→ **WORK TO COMPLETE**: Across the whole listing, copy out every line that includes the string "panel".

→ **DATA LISTING**:

····················

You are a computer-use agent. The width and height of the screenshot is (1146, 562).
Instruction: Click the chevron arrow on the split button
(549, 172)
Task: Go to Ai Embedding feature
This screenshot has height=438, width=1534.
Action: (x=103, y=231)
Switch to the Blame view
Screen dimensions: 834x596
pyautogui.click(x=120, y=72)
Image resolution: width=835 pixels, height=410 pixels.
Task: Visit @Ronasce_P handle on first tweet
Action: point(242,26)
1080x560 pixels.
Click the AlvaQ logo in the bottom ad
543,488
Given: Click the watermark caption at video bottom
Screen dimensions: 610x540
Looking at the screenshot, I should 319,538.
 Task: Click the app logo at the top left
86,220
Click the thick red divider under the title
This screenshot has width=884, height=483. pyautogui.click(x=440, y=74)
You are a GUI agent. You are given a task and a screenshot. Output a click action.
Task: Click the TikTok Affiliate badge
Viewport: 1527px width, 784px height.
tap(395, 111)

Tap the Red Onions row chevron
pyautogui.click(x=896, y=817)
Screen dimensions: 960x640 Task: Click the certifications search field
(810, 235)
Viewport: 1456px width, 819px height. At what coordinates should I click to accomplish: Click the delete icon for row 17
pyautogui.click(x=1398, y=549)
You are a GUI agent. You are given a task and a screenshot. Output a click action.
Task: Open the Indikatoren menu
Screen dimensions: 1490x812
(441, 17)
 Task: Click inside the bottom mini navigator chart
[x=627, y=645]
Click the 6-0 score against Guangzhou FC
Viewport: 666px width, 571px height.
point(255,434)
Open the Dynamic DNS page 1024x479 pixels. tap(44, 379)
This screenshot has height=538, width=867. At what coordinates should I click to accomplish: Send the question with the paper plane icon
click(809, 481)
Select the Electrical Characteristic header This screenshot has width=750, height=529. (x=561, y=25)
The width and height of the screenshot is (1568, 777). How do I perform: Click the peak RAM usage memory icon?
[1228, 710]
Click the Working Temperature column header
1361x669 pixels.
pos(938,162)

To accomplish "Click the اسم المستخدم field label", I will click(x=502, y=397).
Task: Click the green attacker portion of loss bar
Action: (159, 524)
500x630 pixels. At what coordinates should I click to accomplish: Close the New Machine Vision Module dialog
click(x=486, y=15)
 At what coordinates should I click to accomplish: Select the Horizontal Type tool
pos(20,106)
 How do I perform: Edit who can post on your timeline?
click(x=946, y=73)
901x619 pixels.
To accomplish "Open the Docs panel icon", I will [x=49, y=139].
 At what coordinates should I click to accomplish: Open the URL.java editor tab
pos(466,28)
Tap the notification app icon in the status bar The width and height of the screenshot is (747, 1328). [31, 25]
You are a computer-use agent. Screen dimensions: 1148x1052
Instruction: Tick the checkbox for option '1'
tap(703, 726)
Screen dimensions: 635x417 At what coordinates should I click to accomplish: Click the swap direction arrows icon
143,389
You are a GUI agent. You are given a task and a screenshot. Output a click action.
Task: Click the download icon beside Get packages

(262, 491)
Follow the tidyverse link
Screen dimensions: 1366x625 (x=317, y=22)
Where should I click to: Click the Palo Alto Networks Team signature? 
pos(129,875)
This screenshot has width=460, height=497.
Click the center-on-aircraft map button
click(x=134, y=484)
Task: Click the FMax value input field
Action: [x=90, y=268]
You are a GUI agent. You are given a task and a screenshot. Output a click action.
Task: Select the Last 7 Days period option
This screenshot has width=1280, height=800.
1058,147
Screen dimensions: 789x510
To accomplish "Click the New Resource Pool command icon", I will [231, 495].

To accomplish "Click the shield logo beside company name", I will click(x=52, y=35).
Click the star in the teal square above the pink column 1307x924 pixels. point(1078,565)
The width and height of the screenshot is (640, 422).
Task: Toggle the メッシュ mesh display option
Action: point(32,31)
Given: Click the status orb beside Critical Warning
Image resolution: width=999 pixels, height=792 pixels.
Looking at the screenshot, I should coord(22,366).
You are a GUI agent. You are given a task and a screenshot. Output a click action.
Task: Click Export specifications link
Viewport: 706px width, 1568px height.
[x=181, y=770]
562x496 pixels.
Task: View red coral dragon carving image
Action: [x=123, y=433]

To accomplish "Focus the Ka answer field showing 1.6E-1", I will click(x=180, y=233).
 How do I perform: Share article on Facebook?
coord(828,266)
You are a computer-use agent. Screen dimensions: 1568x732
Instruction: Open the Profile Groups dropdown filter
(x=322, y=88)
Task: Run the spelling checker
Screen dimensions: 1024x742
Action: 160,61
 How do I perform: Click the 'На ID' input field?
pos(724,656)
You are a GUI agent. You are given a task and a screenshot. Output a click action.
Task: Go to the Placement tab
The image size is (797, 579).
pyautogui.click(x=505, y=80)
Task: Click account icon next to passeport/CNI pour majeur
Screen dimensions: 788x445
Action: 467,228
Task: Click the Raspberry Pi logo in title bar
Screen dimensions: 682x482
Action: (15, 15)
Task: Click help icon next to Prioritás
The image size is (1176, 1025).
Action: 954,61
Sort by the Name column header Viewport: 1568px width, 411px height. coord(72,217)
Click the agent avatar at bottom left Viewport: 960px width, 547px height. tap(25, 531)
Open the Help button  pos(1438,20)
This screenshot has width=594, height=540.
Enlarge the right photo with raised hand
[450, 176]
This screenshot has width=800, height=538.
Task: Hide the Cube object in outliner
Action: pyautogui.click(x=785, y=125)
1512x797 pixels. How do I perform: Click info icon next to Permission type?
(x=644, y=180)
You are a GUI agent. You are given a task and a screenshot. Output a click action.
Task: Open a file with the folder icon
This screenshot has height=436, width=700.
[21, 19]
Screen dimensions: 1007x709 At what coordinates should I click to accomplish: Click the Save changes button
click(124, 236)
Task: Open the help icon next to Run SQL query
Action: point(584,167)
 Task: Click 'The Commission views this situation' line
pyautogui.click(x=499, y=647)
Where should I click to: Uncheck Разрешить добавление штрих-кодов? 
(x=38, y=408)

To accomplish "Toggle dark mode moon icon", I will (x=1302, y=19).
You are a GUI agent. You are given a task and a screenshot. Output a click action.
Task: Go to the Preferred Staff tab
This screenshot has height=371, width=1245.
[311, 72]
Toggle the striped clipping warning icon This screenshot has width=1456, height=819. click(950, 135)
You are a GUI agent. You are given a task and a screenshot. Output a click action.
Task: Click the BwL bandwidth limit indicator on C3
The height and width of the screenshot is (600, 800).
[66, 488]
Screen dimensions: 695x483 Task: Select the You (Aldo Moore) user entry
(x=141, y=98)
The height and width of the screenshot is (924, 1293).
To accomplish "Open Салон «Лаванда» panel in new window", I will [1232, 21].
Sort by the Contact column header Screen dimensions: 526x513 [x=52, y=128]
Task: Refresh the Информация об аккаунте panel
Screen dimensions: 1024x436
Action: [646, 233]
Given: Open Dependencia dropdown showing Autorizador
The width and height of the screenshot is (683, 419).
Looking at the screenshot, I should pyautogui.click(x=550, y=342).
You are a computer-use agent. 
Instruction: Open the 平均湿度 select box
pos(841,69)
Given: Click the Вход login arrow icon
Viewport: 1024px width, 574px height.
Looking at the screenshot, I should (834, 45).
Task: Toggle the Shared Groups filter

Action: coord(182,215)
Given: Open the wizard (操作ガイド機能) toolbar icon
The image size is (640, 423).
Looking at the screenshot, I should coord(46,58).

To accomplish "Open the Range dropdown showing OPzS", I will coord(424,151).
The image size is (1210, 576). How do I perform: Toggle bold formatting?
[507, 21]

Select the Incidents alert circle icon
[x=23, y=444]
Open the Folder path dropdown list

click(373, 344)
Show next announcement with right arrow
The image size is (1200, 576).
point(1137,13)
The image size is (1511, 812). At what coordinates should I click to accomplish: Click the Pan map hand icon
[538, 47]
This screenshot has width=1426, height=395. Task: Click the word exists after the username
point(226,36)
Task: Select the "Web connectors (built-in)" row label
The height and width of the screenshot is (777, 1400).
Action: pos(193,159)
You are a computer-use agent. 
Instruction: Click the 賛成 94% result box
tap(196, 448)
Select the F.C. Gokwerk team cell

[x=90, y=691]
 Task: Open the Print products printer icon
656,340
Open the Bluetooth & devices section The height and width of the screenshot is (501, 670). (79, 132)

····················

→ **ANSWER AREA**:
To accomplish "Open the Docs panel icon", I will [x=49, y=139].
To accomplish "Open Салон «Лаванда» panel in new window", I will [1232, 21].
Task: Refresh the Информация об аккаунте panel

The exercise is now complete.